**Instructions for the task**
Examine the entries and show every line in which the word "computer" is found.

(Data records)
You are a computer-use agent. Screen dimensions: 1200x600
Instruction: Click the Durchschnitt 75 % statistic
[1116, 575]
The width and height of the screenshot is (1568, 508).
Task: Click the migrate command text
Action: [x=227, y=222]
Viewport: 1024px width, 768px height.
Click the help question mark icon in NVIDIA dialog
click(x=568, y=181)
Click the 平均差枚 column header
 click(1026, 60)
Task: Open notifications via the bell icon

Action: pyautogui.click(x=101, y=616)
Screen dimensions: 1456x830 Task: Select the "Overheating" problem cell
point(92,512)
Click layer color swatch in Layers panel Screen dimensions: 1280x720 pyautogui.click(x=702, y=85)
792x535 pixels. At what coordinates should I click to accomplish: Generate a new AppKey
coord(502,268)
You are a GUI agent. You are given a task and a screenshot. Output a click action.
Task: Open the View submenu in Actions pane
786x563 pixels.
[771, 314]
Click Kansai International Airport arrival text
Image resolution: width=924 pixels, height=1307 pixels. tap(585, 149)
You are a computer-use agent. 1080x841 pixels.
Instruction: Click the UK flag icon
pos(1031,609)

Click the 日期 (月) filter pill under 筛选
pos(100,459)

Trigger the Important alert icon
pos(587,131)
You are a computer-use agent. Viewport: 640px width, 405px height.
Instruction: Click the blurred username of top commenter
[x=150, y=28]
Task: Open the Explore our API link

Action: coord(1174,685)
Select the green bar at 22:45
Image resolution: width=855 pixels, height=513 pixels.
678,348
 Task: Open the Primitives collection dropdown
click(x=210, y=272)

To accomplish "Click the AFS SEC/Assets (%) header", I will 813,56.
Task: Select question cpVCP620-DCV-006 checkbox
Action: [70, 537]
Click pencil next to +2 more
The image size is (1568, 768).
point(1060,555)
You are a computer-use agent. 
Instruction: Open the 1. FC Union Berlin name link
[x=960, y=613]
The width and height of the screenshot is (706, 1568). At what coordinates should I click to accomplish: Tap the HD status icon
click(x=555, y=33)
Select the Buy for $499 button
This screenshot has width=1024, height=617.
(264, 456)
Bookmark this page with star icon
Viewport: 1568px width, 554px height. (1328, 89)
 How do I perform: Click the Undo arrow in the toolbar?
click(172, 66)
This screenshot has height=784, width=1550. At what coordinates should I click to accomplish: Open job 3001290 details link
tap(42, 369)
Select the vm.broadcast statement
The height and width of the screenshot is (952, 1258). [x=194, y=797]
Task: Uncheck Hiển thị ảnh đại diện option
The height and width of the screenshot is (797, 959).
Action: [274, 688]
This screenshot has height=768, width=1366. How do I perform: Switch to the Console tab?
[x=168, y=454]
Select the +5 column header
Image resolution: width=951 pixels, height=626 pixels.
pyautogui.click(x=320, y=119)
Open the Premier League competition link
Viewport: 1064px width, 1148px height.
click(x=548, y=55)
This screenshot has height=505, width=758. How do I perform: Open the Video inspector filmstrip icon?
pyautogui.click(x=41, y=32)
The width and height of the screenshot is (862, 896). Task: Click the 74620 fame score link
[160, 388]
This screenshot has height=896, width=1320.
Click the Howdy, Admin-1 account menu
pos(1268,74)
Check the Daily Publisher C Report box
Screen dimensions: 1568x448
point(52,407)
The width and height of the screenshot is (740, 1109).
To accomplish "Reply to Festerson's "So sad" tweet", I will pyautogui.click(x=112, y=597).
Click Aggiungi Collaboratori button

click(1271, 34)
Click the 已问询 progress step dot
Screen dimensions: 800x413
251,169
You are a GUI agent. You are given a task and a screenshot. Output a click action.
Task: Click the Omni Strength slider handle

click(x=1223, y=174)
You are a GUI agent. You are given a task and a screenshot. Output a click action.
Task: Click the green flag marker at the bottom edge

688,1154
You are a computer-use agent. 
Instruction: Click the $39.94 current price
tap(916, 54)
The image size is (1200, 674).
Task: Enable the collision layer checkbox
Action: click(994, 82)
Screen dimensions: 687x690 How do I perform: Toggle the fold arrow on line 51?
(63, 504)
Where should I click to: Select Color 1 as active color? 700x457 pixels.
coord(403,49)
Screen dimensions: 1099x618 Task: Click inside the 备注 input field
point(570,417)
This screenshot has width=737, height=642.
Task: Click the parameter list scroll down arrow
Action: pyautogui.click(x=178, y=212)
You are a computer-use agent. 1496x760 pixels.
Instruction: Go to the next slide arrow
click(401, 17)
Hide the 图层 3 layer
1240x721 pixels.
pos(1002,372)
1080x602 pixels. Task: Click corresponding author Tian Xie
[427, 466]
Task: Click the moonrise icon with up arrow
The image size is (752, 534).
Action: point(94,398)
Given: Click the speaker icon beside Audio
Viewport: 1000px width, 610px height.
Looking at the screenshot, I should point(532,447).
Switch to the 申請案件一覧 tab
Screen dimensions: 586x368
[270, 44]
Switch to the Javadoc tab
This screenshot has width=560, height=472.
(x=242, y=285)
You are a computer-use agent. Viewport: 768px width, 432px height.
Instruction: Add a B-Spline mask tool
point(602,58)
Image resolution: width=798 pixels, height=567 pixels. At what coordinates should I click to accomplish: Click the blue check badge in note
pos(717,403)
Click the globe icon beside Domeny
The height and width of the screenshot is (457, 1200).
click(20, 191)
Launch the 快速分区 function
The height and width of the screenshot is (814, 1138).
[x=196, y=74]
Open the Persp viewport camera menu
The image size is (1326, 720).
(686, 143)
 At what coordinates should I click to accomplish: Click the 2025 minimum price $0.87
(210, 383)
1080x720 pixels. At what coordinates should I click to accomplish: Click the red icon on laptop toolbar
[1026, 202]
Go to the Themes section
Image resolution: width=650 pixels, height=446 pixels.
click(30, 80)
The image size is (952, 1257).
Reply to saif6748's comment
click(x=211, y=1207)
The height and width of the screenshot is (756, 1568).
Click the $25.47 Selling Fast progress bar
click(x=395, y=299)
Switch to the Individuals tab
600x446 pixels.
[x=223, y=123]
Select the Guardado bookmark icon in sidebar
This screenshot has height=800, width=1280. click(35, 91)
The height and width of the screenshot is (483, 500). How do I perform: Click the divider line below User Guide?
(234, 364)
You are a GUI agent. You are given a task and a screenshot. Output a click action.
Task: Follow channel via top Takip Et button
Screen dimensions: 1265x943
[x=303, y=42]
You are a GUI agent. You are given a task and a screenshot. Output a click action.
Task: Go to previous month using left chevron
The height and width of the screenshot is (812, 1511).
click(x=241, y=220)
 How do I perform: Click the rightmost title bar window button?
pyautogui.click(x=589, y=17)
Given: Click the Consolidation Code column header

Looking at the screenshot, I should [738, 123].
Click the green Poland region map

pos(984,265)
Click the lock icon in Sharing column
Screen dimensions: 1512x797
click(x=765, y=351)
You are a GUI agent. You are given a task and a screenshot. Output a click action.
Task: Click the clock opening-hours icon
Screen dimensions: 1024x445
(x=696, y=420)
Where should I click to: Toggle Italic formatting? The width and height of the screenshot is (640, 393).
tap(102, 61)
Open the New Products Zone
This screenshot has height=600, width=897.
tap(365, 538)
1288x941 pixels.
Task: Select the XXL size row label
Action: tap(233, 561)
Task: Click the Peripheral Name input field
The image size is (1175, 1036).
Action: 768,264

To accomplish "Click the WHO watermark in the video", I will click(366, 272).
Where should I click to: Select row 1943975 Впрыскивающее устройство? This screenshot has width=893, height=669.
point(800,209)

**Expected answer**
You are a computer-use agent. Screen dimensions: 1200x600
You are a computer-use agent. 1080x841 pixels.
You are a computer-use agent. Viewport: 640px width, 405px height.
You are a computer-use agent. 
You are a computer-use agent. 
You are a computer-use agent. 1496x760 pixels.
You are a computer-use agent. Viewport: 768px width, 432px height.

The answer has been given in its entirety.